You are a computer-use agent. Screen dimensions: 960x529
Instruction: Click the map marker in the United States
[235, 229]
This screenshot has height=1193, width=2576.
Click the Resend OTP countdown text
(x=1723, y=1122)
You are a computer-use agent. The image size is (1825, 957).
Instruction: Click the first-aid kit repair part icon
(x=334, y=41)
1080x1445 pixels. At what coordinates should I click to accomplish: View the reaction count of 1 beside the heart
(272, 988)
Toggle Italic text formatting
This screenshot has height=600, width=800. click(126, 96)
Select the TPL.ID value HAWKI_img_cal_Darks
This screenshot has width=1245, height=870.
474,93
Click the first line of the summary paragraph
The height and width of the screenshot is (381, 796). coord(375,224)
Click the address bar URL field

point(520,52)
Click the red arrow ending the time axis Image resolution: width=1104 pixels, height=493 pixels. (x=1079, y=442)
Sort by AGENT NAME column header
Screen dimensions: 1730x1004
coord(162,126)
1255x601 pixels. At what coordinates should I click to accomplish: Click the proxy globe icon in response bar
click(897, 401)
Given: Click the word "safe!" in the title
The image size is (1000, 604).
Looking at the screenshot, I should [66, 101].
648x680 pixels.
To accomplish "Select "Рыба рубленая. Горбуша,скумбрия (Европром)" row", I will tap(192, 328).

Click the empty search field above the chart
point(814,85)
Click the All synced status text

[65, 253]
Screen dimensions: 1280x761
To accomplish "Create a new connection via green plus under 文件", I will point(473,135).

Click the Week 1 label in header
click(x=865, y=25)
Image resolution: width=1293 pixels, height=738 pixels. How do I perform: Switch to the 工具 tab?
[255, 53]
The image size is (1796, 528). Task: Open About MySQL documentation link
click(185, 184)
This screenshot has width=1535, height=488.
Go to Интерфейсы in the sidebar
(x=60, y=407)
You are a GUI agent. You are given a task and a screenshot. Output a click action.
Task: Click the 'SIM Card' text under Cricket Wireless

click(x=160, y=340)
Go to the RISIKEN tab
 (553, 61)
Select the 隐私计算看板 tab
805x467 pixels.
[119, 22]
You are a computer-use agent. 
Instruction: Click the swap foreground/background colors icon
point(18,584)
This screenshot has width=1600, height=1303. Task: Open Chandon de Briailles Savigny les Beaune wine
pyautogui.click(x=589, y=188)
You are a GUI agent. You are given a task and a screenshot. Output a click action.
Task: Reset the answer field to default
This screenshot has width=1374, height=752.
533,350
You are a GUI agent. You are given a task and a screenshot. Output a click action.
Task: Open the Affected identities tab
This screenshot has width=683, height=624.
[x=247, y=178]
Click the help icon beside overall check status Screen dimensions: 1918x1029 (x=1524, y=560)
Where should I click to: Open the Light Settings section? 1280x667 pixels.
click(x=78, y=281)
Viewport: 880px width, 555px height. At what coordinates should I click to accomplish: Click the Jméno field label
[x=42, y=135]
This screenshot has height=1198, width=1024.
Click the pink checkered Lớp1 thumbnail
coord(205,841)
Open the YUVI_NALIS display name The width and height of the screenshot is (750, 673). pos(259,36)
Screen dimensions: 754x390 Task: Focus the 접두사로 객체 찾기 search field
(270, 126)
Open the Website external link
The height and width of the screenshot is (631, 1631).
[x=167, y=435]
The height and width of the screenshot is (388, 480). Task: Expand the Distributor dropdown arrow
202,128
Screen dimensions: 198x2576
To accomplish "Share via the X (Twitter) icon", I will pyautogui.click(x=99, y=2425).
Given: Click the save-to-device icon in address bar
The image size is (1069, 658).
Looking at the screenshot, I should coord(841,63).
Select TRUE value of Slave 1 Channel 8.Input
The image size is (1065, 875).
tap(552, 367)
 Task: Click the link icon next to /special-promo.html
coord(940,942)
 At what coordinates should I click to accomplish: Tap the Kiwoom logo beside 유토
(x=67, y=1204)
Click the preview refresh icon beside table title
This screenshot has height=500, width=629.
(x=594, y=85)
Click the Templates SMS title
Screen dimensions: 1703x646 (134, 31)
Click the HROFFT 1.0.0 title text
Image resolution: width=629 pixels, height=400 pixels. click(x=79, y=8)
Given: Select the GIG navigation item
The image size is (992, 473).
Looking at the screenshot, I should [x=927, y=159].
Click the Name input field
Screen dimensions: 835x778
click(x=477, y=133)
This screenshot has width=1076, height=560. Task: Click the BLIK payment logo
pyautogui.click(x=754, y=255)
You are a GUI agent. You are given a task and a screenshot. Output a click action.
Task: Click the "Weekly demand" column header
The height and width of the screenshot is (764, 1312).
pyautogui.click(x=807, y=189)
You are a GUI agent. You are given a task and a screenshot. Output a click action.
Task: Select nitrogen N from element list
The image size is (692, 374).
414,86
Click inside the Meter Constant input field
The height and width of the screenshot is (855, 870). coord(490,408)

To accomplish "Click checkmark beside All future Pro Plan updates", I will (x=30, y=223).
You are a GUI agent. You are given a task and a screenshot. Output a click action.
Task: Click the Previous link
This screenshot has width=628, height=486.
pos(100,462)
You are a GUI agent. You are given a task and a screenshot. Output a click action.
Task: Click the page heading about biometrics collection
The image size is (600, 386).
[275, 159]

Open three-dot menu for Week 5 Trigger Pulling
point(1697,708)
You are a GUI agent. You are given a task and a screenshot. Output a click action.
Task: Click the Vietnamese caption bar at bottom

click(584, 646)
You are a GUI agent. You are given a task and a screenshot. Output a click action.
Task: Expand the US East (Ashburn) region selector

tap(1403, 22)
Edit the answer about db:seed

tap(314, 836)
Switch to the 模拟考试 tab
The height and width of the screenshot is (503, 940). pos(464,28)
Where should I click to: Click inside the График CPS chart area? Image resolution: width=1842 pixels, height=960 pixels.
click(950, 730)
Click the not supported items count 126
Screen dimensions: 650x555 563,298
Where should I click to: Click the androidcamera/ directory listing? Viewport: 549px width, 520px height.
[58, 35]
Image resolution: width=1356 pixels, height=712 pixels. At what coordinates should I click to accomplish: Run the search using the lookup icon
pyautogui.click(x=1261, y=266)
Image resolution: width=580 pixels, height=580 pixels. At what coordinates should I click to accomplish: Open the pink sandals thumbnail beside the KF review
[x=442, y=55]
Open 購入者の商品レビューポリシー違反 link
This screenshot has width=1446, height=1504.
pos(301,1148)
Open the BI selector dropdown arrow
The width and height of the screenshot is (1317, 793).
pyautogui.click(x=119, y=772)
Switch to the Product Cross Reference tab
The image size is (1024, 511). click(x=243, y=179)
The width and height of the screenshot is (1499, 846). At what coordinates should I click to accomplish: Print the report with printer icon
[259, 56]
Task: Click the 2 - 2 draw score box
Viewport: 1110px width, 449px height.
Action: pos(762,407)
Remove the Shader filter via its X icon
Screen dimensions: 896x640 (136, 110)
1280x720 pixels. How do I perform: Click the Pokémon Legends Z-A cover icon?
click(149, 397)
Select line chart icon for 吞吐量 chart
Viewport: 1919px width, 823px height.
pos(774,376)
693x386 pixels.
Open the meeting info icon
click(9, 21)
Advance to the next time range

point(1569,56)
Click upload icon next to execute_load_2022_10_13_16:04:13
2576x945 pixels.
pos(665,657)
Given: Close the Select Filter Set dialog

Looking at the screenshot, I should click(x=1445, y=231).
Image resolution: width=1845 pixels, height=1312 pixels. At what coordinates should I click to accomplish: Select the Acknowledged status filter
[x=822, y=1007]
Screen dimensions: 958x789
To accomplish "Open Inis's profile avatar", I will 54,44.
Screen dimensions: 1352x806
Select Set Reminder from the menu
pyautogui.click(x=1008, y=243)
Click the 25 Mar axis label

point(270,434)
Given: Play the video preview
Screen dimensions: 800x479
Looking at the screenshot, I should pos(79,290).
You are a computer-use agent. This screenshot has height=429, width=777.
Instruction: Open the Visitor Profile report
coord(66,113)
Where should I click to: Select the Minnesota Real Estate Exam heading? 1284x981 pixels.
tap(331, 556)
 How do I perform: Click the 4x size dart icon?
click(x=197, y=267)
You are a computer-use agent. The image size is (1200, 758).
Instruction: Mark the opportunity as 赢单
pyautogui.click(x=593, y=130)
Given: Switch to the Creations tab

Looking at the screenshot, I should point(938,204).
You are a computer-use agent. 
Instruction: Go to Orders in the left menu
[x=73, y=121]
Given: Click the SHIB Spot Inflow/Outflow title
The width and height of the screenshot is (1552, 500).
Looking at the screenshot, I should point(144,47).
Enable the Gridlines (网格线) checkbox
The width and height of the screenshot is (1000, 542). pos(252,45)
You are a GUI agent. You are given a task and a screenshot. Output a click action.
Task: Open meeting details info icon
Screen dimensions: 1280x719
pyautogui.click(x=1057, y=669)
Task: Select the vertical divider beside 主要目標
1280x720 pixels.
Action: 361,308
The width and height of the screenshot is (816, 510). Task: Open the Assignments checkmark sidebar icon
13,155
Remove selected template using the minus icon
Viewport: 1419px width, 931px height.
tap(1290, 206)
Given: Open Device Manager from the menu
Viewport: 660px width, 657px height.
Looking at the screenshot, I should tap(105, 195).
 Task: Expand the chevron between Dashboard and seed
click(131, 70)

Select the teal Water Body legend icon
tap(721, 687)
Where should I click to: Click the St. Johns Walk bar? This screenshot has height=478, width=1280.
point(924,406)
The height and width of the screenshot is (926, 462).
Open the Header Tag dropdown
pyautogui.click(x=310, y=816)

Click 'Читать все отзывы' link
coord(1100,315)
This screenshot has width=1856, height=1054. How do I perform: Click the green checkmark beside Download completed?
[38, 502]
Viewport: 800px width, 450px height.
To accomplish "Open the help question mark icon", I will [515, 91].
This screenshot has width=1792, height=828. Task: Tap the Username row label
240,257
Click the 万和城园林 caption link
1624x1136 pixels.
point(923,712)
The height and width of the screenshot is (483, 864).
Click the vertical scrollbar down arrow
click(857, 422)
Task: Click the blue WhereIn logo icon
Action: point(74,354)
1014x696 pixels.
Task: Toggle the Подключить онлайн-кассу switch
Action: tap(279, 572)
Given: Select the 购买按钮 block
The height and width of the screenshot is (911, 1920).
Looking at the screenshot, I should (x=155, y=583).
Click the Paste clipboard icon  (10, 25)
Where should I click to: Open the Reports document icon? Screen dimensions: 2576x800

*Directions for this task:* Look back at the entries above and repeat, unchanged, every line from the line holding "Select the teal Water Body legend icon" through the line holding "The height and width of the screenshot is (483, 864).".

*Answer space:*
Select the teal Water Body legend icon
tap(721, 687)
Where should I click to: Click the St. Johns Walk bar? This screenshot has height=478, width=1280.
point(924,406)
The height and width of the screenshot is (926, 462).
Open the Header Tag dropdown
pyautogui.click(x=310, y=816)

Click 'Читать все отзывы' link
coord(1100,315)
This screenshot has width=1856, height=1054. How do I perform: Click the green checkmark beside Download completed?
[38, 502]
Viewport: 800px width, 450px height.
To accomplish "Open the help question mark icon", I will [515, 91].
This screenshot has width=1792, height=828. Task: Tap the Username row label
240,257
Click the 万和城园林 caption link
1624x1136 pixels.
point(923,712)
The height and width of the screenshot is (483, 864).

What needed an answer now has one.